— What you need to do —
Quote the data below word for word, from the line containing "The image size is (1438, 840)." through the line containing "Select second pagination", including both of those lines.

— Data —
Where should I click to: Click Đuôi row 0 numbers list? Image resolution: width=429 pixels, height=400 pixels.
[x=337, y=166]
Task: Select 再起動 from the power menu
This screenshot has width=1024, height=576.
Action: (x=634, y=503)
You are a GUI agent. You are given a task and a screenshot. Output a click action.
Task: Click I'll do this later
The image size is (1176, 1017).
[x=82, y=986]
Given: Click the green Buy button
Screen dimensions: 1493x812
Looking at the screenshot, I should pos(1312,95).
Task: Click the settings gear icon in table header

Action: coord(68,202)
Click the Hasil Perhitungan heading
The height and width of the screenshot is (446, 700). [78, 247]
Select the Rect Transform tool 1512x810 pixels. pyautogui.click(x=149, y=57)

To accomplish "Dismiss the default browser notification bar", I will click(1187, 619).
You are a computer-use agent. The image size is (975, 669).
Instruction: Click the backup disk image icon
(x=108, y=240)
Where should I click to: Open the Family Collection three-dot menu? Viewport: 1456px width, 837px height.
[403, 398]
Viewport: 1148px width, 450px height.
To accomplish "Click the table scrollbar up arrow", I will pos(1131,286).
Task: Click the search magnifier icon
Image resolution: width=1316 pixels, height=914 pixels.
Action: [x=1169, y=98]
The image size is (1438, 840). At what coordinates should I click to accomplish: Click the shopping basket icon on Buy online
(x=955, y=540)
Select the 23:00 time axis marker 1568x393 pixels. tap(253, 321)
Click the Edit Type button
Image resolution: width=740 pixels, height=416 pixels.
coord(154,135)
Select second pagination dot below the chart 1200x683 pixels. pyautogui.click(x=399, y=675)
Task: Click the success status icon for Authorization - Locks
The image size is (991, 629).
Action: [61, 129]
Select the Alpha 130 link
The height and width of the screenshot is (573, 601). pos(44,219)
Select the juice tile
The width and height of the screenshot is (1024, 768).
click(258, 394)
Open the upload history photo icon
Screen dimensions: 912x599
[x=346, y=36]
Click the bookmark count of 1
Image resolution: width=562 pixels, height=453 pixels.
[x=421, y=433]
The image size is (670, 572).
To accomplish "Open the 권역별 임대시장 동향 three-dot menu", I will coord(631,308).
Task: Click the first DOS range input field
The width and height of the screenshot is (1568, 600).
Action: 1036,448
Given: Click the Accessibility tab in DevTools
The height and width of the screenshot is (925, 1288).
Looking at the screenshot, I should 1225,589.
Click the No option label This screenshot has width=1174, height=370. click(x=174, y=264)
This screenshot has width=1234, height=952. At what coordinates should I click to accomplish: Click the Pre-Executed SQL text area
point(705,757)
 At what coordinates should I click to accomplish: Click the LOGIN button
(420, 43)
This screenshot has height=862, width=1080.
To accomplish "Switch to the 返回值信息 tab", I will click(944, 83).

— Expected answer —
The image size is (1438, 840). At what coordinates should I click to accomplish: Click the shopping basket icon on Buy online
(x=955, y=540)
Select the 23:00 time axis marker 1568x393 pixels. tap(253, 321)
Click the Edit Type button
Image resolution: width=740 pixels, height=416 pixels.
coord(154,135)
Select second pagination dot below the chart 1200x683 pixels. pyautogui.click(x=399, y=675)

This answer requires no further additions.